Area Status: Open
The Bear Wallow Wilderness was the origin point of, and has been severely affected by, the Wallow Fire of June 2011. The area is currently open to public use and entry, HOWEVER - The trails may not yet been assessed or maintained for hazards associated with the fire. Please keep in mind that any area affected by the wildfire can be prone to hazards such as falling trees, flooding and burned out stump holes. The environment you are entering is highly susceptible to rainstorms and wind events. Any time you enter the forest, you should be aware of your environment and changing weather conditions. You are responsible for your own safety! Always look up, look down, and look all around.
The Bear Wallow Wilderness is home to some of the largest acreage of virgin ponderosa pine in the Southwest, venerable reminders of a once extensive forest of these giants. Along the length of the area, through a blanket of pine, fir, and spruce, Bear Wallow Creek flows year-round and is shaded by green riparian hardwoods during summer. The creek provides a habitat for the endangered Apache trout; anglers can try for other species in the creek and its north and south forks.

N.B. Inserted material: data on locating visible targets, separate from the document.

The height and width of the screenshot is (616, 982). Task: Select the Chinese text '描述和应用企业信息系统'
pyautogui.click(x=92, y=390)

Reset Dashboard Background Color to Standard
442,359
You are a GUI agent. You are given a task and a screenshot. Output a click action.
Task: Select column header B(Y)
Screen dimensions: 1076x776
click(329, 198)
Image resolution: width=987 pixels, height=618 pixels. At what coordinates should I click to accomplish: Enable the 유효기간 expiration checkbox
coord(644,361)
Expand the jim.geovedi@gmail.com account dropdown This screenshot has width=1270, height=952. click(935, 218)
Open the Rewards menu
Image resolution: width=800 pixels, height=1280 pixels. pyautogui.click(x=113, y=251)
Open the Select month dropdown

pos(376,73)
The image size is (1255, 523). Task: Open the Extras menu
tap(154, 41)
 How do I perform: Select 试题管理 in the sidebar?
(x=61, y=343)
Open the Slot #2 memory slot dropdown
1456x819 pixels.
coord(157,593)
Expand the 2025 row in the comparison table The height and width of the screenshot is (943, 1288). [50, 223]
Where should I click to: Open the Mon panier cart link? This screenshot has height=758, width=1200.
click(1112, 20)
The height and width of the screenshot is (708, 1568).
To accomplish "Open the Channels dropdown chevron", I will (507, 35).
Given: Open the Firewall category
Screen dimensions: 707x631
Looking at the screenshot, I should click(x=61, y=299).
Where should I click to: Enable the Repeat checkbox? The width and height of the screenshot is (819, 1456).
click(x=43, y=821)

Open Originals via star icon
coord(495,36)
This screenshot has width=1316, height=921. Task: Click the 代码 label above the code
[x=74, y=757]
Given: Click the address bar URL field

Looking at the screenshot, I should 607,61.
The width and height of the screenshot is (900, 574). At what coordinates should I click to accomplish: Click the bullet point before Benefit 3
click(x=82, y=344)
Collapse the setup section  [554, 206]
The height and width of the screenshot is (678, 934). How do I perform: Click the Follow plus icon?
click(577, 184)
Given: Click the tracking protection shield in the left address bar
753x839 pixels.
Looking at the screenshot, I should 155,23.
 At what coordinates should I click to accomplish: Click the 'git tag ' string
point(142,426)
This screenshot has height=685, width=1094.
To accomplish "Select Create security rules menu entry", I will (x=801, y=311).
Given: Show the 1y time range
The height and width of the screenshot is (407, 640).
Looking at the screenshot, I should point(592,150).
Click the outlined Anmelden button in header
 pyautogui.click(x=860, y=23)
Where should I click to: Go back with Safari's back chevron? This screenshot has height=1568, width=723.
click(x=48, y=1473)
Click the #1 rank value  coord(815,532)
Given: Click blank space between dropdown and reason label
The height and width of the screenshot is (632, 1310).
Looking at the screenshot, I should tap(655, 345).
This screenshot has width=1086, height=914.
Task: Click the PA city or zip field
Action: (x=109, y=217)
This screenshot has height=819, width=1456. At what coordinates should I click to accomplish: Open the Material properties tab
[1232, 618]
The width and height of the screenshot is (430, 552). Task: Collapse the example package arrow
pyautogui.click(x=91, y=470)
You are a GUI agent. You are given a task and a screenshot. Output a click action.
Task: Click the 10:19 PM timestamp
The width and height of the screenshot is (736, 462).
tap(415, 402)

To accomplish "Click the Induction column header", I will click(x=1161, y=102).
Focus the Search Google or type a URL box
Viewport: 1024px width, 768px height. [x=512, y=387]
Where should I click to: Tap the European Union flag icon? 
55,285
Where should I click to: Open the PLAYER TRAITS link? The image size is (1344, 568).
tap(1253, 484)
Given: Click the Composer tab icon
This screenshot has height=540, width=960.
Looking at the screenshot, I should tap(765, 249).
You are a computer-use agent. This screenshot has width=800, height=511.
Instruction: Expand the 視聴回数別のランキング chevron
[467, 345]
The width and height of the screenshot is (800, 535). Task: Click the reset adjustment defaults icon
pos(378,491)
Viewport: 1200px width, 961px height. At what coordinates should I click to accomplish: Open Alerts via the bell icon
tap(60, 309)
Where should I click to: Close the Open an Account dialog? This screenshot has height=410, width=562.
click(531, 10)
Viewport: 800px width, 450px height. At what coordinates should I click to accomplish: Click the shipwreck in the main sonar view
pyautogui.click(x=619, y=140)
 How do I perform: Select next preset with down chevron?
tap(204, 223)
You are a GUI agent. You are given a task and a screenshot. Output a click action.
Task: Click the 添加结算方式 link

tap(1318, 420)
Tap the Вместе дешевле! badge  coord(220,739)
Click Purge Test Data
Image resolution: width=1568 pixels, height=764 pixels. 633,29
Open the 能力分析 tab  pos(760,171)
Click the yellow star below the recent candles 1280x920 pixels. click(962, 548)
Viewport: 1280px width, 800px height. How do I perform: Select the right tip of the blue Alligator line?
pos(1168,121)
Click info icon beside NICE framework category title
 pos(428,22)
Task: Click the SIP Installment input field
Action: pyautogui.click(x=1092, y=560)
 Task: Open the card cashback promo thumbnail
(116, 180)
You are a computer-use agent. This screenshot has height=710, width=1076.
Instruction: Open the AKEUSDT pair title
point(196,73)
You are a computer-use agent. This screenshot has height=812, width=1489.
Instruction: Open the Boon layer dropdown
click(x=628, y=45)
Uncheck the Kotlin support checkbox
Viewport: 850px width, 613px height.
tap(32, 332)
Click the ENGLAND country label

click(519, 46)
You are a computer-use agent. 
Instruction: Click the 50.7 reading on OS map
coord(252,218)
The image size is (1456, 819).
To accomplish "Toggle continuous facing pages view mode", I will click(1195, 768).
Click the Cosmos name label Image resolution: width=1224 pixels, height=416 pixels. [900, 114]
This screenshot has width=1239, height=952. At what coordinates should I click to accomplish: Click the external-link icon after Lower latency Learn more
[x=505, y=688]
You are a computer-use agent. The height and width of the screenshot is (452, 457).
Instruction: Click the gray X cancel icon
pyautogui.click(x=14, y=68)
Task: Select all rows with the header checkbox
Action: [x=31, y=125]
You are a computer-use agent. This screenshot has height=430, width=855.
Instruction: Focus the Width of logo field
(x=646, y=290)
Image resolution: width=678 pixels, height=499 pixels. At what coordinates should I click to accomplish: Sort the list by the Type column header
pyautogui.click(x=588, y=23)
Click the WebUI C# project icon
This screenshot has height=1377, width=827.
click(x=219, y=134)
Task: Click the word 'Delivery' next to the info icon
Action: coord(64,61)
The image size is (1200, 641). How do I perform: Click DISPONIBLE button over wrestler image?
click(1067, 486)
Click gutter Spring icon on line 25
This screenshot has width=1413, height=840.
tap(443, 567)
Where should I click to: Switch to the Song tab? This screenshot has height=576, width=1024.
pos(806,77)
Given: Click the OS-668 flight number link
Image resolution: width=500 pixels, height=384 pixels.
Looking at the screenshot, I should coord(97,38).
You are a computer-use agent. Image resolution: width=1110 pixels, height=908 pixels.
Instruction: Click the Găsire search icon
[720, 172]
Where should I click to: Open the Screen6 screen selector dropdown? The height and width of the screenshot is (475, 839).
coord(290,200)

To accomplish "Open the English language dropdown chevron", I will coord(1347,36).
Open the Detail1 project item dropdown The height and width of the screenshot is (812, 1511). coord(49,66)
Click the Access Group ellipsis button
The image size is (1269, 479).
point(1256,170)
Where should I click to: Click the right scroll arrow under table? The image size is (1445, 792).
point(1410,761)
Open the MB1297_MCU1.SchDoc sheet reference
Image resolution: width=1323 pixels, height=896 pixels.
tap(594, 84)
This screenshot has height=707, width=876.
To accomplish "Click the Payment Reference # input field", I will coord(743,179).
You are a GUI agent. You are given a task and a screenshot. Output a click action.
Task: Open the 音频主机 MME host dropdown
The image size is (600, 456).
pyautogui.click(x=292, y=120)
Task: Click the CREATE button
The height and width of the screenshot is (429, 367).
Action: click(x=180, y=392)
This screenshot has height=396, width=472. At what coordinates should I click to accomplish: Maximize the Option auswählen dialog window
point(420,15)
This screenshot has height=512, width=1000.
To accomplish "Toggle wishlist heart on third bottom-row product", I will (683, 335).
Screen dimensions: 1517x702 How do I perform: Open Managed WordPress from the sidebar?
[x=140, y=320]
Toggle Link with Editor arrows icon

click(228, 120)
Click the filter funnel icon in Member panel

Early explorers were impressed by the large number of well-used wallows, which revealed how plentiful the area's population of black bears was. Black bears still abound, and you may see elk, deer, and a diverse community of smaller mammals, birds, and reptiles. Wildflowers bloom in profusion, especially during the summer rains. Poison ivy is present and can be dangerously abundant in places.
Five trails offer foot and horse access to Bear Wallow. The Reno Trail #62 (1.9 miles) and the Gobbler Point Trail #59 (2.9 miles) drop into the canyon of the creek from easily accessible trailheads on Forest Service roads. The Bear Wallow Trail # 63 follows the rocky stream bed 8.2 miles to the boundary of the San Carlos Apache Indian Reservation. The Schell Canyon Trail #316 (2.8 miles) connects the Bear Wallow Trail and the canyon floor to the Rose Spring Trail #309 (4.5 miles), which skirts the southern boundary along the precipitous Mogollon Rim, the southern edge of the vast Colorado Plateau. From atop the Mogollon Rim the views to the south are tremendous. Visitors to the San Carlos Reservation must have an advance permit. For information and permits, contact the San Carlos Tribal Office, Box O, San Carlos, AZ 85550. Recreational use of Bear Wallow is light.
Bear Wallow Wilderness is part of the 110 million acre National Wilderness Preservation System. This System of lands provides clean air, water, and habitat critical for rare and endangered plants and animals. In wilderness, you can enjoy challenging recreational activities like hiking, backpacking, climbing, kayaking, canoeing, rafting, horse packing, bird watching, stargazing, and extraordinary opportunities for solitude.
You play an important role in helping to "secure for the American people of present and future generations the benefits of an enduring resource of wilderness" as called for by the Congress of the United States through the Wilderness Act of 1964.
Please follow the requirements outlined below and use Leave No Trace techniques when visiting the Bear Wallow Wilderness to ensure protection of this unique area.
Leave No Trace
Plan Ahead and Prepare
Travel and Camp on Durable Surfaces
Dispose of Waste Properly
Leave What You Find
Minimize Campfire Impacts
Be Considerate of Other Visitors
For more information on Leave No Trace, visit the Leave No Trace, Inc. website at www.lnt.org.
At a Glance
||Motorized equipment and equipment used for mechanical transport is prohibited in designated wilderness. This includes the use of motor vehicles, motorboats, motorized equipment, bicycles, hang gliders, wagons, carts, portage wheels, and the landing of aircraft including helicopters.
The maximum group size for overnight camping in the Bear Wallow Wilderness is 25 persons per campsite.
The maximum number of pack and riding stock per group in the Bear Wallow Wilderness is 25 persons and 35 livestock per group.
The maximum number of people hiking day use is 25 persons per group.